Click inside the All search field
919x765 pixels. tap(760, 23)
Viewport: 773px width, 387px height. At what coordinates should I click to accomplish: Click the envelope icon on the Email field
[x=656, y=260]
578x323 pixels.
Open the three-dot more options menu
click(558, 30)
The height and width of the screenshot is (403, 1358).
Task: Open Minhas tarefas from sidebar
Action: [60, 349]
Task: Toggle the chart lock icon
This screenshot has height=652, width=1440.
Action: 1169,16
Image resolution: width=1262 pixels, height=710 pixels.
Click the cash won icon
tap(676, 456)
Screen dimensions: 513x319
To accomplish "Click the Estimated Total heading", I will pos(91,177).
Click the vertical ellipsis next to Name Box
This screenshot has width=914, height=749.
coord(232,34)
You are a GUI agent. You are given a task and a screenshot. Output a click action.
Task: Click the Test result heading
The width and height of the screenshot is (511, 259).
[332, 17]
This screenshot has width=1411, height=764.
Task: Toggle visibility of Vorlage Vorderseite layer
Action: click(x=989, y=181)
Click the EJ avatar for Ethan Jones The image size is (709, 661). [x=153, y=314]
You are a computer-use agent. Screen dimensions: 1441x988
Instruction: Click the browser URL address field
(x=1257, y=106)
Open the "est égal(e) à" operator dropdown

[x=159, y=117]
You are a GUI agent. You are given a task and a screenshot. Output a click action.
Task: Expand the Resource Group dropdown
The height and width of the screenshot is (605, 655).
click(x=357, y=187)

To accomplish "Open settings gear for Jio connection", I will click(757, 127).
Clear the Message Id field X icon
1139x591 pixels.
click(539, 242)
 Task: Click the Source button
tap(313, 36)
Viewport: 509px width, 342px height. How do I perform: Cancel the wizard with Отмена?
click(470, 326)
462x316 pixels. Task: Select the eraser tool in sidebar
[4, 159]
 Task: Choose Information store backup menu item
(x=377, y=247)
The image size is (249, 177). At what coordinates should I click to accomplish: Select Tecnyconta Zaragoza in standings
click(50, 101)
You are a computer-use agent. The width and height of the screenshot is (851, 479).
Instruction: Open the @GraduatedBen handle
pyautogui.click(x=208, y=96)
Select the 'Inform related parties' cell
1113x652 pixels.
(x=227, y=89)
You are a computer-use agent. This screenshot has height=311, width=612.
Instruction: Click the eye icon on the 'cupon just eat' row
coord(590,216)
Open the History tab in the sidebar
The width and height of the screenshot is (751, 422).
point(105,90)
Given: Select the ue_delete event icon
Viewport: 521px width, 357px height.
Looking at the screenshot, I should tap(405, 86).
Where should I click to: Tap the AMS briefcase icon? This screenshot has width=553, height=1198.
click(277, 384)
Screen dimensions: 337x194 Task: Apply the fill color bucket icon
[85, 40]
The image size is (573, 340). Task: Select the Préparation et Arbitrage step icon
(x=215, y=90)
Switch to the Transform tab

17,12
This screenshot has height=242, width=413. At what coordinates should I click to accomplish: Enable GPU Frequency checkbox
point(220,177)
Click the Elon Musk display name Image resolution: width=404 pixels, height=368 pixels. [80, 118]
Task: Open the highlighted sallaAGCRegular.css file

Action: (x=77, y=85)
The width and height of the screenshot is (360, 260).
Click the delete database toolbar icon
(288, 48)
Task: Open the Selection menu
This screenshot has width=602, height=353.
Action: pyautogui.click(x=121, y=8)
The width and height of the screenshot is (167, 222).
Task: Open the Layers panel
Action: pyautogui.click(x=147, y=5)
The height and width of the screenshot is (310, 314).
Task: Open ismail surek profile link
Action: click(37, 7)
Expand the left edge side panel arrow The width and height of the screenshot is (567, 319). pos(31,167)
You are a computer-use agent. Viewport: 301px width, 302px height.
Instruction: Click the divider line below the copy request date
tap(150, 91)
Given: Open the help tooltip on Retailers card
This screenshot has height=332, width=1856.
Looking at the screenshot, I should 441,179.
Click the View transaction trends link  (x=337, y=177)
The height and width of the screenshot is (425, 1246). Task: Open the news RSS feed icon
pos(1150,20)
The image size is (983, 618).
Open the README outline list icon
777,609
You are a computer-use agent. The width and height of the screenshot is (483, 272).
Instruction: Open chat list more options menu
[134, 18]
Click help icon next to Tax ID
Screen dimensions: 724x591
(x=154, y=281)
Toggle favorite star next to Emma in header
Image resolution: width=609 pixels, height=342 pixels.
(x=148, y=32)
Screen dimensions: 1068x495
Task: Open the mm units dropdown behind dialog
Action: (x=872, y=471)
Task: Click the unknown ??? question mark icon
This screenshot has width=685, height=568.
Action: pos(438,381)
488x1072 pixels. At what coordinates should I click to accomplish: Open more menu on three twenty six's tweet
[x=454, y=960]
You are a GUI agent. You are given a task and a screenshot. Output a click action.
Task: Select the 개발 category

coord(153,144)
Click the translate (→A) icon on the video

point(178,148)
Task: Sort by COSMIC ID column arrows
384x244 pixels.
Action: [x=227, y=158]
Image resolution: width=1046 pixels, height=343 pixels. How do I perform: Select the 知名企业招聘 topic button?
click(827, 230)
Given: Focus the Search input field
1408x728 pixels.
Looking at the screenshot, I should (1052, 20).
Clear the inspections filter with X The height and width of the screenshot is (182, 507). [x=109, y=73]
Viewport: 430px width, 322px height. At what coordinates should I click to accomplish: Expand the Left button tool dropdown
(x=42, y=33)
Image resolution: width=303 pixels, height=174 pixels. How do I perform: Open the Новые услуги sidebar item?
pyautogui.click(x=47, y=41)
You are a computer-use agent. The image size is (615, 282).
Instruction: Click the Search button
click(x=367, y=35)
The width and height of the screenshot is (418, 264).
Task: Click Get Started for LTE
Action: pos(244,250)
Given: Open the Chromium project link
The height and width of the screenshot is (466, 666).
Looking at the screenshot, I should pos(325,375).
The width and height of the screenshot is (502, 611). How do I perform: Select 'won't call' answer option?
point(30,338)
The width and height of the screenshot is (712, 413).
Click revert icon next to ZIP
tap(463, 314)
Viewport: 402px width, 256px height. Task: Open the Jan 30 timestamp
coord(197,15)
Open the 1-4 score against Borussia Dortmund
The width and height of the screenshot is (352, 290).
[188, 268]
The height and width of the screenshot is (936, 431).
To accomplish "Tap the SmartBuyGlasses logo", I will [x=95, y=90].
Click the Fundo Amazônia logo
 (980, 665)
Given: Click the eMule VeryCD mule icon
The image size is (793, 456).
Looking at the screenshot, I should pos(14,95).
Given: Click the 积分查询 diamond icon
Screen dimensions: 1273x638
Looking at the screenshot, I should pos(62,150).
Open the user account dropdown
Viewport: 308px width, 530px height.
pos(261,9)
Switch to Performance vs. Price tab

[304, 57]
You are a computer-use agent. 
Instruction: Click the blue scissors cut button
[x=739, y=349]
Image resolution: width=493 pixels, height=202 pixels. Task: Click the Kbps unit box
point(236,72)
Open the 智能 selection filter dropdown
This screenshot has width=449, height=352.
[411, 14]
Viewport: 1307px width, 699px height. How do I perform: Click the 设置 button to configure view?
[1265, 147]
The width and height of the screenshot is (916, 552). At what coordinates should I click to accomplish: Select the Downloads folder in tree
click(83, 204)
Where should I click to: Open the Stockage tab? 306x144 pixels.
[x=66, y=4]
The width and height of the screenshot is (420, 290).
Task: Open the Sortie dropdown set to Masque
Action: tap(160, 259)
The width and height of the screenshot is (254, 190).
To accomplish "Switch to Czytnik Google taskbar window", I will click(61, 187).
________
◆ Activity:
The whole of the data must be given back word for word.

◆ Completed exercise:
Click inside the All search field
919x765 pixels. tap(760, 23)
Viewport: 773px width, 387px height. At what coordinates should I click to accomplish: Click the envelope icon on the Email field
[x=656, y=260]
578x323 pixels.
Open the three-dot more options menu
click(558, 30)
The height and width of the screenshot is (403, 1358).
Task: Open Minhas tarefas from sidebar
Action: [60, 349]
Task: Toggle the chart lock icon
This screenshot has height=652, width=1440.
Action: 1169,16
Image resolution: width=1262 pixels, height=710 pixels.
Click the cash won icon
tap(676, 456)
Screen dimensions: 513x319
To accomplish "Click the Estimated Total heading", I will pos(91,177).
Click the vertical ellipsis next to Name Box
This screenshot has width=914, height=749.
coord(232,34)
You are a GUI agent. You are given a task and a screenshot. Output a click action.
Task: Click the Test result heading
The width and height of the screenshot is (511, 259).
[332, 17]
This screenshot has width=1411, height=764.
Task: Toggle visibility of Vorlage Vorderseite layer
Action: click(x=989, y=181)
Click the EJ avatar for Ethan Jones The image size is (709, 661). [x=153, y=314]
You are a computer-use agent. Screen dimensions: 1441x988
Instruction: Click the browser URL address field
(x=1257, y=106)
Open the "est égal(e) à" operator dropdown

[x=159, y=117]
You are a GUI agent. You are given a task and a screenshot. Output a click action.
Task: Expand the Resource Group dropdown
The height and width of the screenshot is (605, 655).
click(x=357, y=187)

To accomplish "Open settings gear for Jio connection", I will click(757, 127).
Clear the Message Id field X icon
1139x591 pixels.
click(539, 242)
 Task: Click the Source button
tap(313, 36)
Viewport: 509px width, 342px height. How do I perform: Cancel the wizard with Отмена?
click(470, 326)
462x316 pixels. Task: Select the eraser tool in sidebar
[4, 159]
 Task: Choose Information store backup menu item
(x=377, y=247)
The image size is (249, 177). At what coordinates should I click to accomplish: Select Tecnyconta Zaragoza in standings
click(50, 101)
You are a computer-use agent. The width and height of the screenshot is (851, 479).
Instruction: Open the @GraduatedBen handle
pyautogui.click(x=208, y=96)
Select the 'Inform related parties' cell
1113x652 pixels.
(x=227, y=89)
You are a computer-use agent. This screenshot has height=311, width=612.
Instruction: Click the eye icon on the 'cupon just eat' row
coord(590,216)
Open the History tab in the sidebar
The width and height of the screenshot is (751, 422).
point(105,90)
Given: Select the ue_delete event icon
Viewport: 521px width, 357px height.
Looking at the screenshot, I should tap(405, 86).
Where should I click to: Tap the AMS briefcase icon? This screenshot has width=553, height=1198.
click(277, 384)
Screen dimensions: 337x194 Task: Apply the fill color bucket icon
[85, 40]
The image size is (573, 340). Task: Select the Préparation et Arbitrage step icon
(x=215, y=90)
Switch to the Transform tab

17,12
This screenshot has height=242, width=413. At what coordinates should I click to accomplish: Enable GPU Frequency checkbox
point(220,177)
Click the Elon Musk display name Image resolution: width=404 pixels, height=368 pixels. [80, 118]
Task: Open the highlighted sallaAGCRegular.css file

Action: (x=77, y=85)
The width and height of the screenshot is (360, 260).
Click the delete database toolbar icon
(288, 48)
Task: Open the Selection menu
This screenshot has width=602, height=353.
Action: pyautogui.click(x=121, y=8)
The width and height of the screenshot is (167, 222).
Task: Open the Layers panel
Action: pyautogui.click(x=147, y=5)
The height and width of the screenshot is (310, 314).
Task: Open ismail surek profile link
Action: click(37, 7)
Expand the left edge side panel arrow The width and height of the screenshot is (567, 319). pos(31,167)
You are a computer-use agent. Viewport: 301px width, 302px height.
Instruction: Click the divider line below the copy request date
tap(150, 91)
Given: Open the help tooltip on Retailers card
This screenshot has height=332, width=1856.
Looking at the screenshot, I should 441,179.
Click the View transaction trends link  (x=337, y=177)
The height and width of the screenshot is (425, 1246). Task: Open the news RSS feed icon
pos(1150,20)
The image size is (983, 618).
Open the README outline list icon
777,609
You are a computer-use agent. The width and height of the screenshot is (483, 272).
Instruction: Open chat list more options menu
[134, 18]
Click help icon next to Tax ID
Screen dimensions: 724x591
(x=154, y=281)
Toggle favorite star next to Emma in header
Image resolution: width=609 pixels, height=342 pixels.
(x=148, y=32)
Screen dimensions: 1068x495
Task: Open the mm units dropdown behind dialog
Action: (x=872, y=471)
Task: Click the unknown ??? question mark icon
This screenshot has width=685, height=568.
Action: pos(438,381)
488x1072 pixels. At what coordinates should I click to accomplish: Open more menu on three twenty six's tweet
[x=454, y=960]
You are a GUI agent. You are given a task and a screenshot. Output a click action.
Task: Select the 개발 category

coord(153,144)
Click the translate (→A) icon on the video

point(178,148)
Task: Sort by COSMIC ID column arrows
384x244 pixels.
Action: [x=227, y=158]
Image resolution: width=1046 pixels, height=343 pixels. How do I perform: Select the 知名企业招聘 topic button?
click(827, 230)
Given: Focus the Search input field
1408x728 pixels.
Looking at the screenshot, I should (1052, 20).
Clear the inspections filter with X The height and width of the screenshot is (182, 507). [x=109, y=73]
Viewport: 430px width, 322px height. At what coordinates should I click to accomplish: Expand the Left button tool dropdown
(x=42, y=33)
Image resolution: width=303 pixels, height=174 pixels. How do I perform: Open the Новые услуги sidebar item?
pyautogui.click(x=47, y=41)
You are a computer-use agent. The image size is (615, 282).
Instruction: Click the Search button
click(x=367, y=35)
The width and height of the screenshot is (418, 264).
Task: Click Get Started for LTE
Action: pos(244,250)
Given: Open the Chromium project link
The height and width of the screenshot is (466, 666).
Looking at the screenshot, I should pos(325,375).
The width and height of the screenshot is (502, 611). How do I perform: Select 'won't call' answer option?
point(30,338)
The width and height of the screenshot is (712, 413).
Click revert icon next to ZIP
tap(463, 314)
Viewport: 402px width, 256px height. Task: Open the Jan 30 timestamp
coord(197,15)
Open the 1-4 score against Borussia Dortmund
The width and height of the screenshot is (352, 290).
[188, 268]
The height and width of the screenshot is (936, 431).
To accomplish "Tap the SmartBuyGlasses logo", I will [x=95, y=90].
Click the Fundo Amazônia logo
 (980, 665)
Given: Click the eMule VeryCD mule icon
The image size is (793, 456).
Looking at the screenshot, I should pos(14,95).
Given: Click the 积分查询 diamond icon
Screen dimensions: 1273x638
Looking at the screenshot, I should pos(62,150).
Open the user account dropdown
Viewport: 308px width, 530px height.
pos(261,9)
Switch to Performance vs. Price tab

[304, 57]
You are a computer-use agent. 
Instruction: Click the blue scissors cut button
[x=739, y=349]
Image resolution: width=493 pixels, height=202 pixels. Task: Click the Kbps unit box
point(236,72)
Open the 智能 selection filter dropdown
This screenshot has width=449, height=352.
[411, 14]
Viewport: 1307px width, 699px height. How do I perform: Click the 设置 button to configure view?
[1265, 147]
The width and height of the screenshot is (916, 552). At what coordinates should I click to accomplish: Select the Downloads folder in tree
click(83, 204)
Where should I click to: Open the Stockage tab? 306x144 pixels.
[x=66, y=4]
The width and height of the screenshot is (420, 290).
Task: Open the Sortie dropdown set to Masque
Action: tap(160, 259)
The width and height of the screenshot is (254, 190).
To accomplish "Switch to Czytnik Google taskbar window", I will click(61, 187).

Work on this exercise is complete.